Cell lines

NCI-H358 and MIA PaCa-2 cell line

Preparation Method

The phosphorylation of ERK was evaluated by treating cells with different concentrations of AMG-510 for 2 hours.

Reaction Conditions

10^-4-10²uM AMG-510 for 2h

Applications

In two KRASG12C cell lines, NCI-H358 and MIA PaCa-2, AMG-510 almost completely inhibited p-ERK (IC50 ≈ 0.03 μM) after a 2h treatment and was 20-fold more potent than ARS-1620.

Animal models

Mice bearing MIA PaCa-2 T2 or CT-26 KRASG12C

Preparation Method

tumours were treated orally with a single dose of vehicle or with the indicated doses of AMG-510 . Tumours were collected 2 h later or over time as indicated and levels of p-ERK were measured.

Dosage form

0.3-100mg/kg AMG-510 for 2-4h

Applications

In KRAS G12C tumor models, AMG-510 inhibited P-ERK in a dose-dependent manner at 2 h after treatment.

AMG-510 is the first KRAS G12C inhibitor in clinical development and leads to the regression of KRAS G12C tumors[1,3]. AMG-510 did not inhibit wild-type KRAS. AMG-510 irreversibly inhibits KRAS G12C by locking it in an inactive GDP-bound state[4].Amg-510 (Sotorasib) selectively reduced the viability of cell lines containing KRAS p.G12C mutation and showed antitumor activity.

In cellular assays, AMG-510 covalently modifies KRAS G12C and inhibits KRAS G12C signaling AMG-510 binds to the KRASG12C cysteine residue to lock the protein in its inactive form, inhibiting cell proliferation and promoting apoptosis[5].In two KRASG12C cell lines, NCI-H358 and MIA PaCa-2, AMG-510 almost completely inhibited p-ERK (IC50 ≈ 0.03 μM) after a 2h treatment and was 20-fold more potent than ARS-1620,AMG 510 also potently impaired cellular viability in both NCI-H358 and MIA PaCa-2 (IC50 ≈ 0.006 μM and 0.009 μM respectively[2]. Disrupting EFR3A or PI4KA reduces phosphatidylinositol-4-phosphate, phosphatidylserine, and KRAS levels at the plasma membrane, as well as oncogenic signaling and tumorigenesis, phenotypes rescued by tethering PI4KA to the plasma membrane.A selective PI4KA inhibitor augments the antineoplastic activity of the KRASG12C inhibitor AMG-510 [5].

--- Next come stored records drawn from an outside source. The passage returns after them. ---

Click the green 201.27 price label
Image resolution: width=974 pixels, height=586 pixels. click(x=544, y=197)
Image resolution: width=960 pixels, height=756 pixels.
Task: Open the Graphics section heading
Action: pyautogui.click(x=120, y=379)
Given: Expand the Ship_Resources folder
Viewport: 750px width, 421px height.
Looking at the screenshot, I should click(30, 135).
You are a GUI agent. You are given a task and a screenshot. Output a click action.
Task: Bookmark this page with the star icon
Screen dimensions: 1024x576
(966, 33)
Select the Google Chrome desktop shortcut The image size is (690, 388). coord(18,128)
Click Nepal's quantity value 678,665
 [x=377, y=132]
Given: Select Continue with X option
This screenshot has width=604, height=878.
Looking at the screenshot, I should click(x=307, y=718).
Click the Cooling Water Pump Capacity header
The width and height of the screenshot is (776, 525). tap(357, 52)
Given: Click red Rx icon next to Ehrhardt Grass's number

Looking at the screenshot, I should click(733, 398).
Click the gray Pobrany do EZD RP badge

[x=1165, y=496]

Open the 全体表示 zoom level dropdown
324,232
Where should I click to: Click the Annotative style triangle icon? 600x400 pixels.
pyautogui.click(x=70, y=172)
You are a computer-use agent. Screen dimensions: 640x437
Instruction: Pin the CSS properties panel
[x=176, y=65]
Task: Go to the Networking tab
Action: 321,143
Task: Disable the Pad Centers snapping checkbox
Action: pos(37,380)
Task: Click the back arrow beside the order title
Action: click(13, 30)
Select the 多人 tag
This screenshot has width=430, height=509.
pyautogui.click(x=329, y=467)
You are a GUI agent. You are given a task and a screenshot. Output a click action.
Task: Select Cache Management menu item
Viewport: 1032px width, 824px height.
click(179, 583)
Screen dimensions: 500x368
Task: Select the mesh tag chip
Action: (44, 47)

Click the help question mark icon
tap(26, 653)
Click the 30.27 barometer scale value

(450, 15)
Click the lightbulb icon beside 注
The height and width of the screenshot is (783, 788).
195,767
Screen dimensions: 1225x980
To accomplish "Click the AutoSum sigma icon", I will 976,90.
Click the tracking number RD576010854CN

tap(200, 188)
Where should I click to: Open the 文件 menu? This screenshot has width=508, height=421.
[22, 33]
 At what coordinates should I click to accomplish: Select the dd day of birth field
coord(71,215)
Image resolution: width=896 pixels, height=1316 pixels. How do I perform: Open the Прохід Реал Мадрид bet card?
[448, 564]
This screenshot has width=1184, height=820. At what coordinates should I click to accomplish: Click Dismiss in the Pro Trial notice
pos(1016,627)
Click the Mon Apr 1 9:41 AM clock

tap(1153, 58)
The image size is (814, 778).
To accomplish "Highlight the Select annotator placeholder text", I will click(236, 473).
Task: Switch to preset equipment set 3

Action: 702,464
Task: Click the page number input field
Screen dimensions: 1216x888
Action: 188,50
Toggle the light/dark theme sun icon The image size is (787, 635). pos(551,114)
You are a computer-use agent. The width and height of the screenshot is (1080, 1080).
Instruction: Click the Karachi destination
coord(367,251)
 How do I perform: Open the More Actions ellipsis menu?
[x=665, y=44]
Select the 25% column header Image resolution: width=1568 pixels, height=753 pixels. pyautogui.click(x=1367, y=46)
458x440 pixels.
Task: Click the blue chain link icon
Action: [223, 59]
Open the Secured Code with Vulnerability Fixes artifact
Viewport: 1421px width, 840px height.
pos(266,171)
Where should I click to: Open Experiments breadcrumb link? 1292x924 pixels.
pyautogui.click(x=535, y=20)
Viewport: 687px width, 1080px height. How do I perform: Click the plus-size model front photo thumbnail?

In KRAS G12C tumor models, AMG-510 inhibited P-ERK in a dose-dependent manner at 2 h after treatment[2]. When evaluating toxicity, one preclinical study demonstrated that rats receiving 960mg sotorasib daily developed renal toxicity with necrosis and degeneration of kidney tubules, primarily at the proximal tubule[7].

References:
[1]: DOI: 10.1200/JCO.2019.37.15_suppl.3003 Journal of Clinical Oncology 37, no. 15_suppl (May 20, 2019) 3003-3003.Published online May 26, 2019.
[2]: Canon J, Rex K,et,al. The clinical KRAS(G12C) inhibitor AMG 510 drives anti-tumour immunity. Nature. 2019 Nov;575(7781):217-223. doi: 10.1038/s41586-019-1694-1. Epub 2019 Oct 30. PMID: 31666701.
[3]: Barbacid M. ras genes. Annu Rev Biochem. 1987;56:779-827. doi: 10.1146/annurev.bi.56.070187.004023. PMID: 3304147.
[4]: Lanman BA, Allen JR,et,al. Discovery of a Covalent Inhibitor of KRASG12C (AMG 510) for the Treatment of Solid Tumors. J Med Chem. 2020 Jan 9;63(1):52-65. doi: 10.1021/acs.jmedchem.9b01180. Epub 2019 Dec 24. PMID: 31820981.
[5]: Adhikari H, Kattan WE,et,al. Oncogenic KRAS is dependent upon an EFR3A-PI4KA signaling axis for potent tumorigenic activity. Nat Commun. 2021 Sep 9;12(1):5248. doi: 10.1038/s41467-021-25523-5. PMID: 34504076; PMCID: PMC8429657.
[6]: AMG 510 Shows Activity beyond NSCLC. Cancer Discov. 2020 Aug;10(8):1084-1085. doi: 10.1158/2159-8290.CD-NB2020-061. Epub 2020 Jun 15. PMID: 32540954.
[7]: Werner JA, Davies R,et,al. Mercapturate pathway metabolites of sotorasib, a covalent inhibitor of KRASG12C, are associated with renal toxicity in the Sprague Dawley rat. Toxicol Appl Pharmacol. 2021 Jul 15;423:115578. doi: 10.1016/j.taap.2021.115578. Epub 2021 May 15. PMID: 34004237.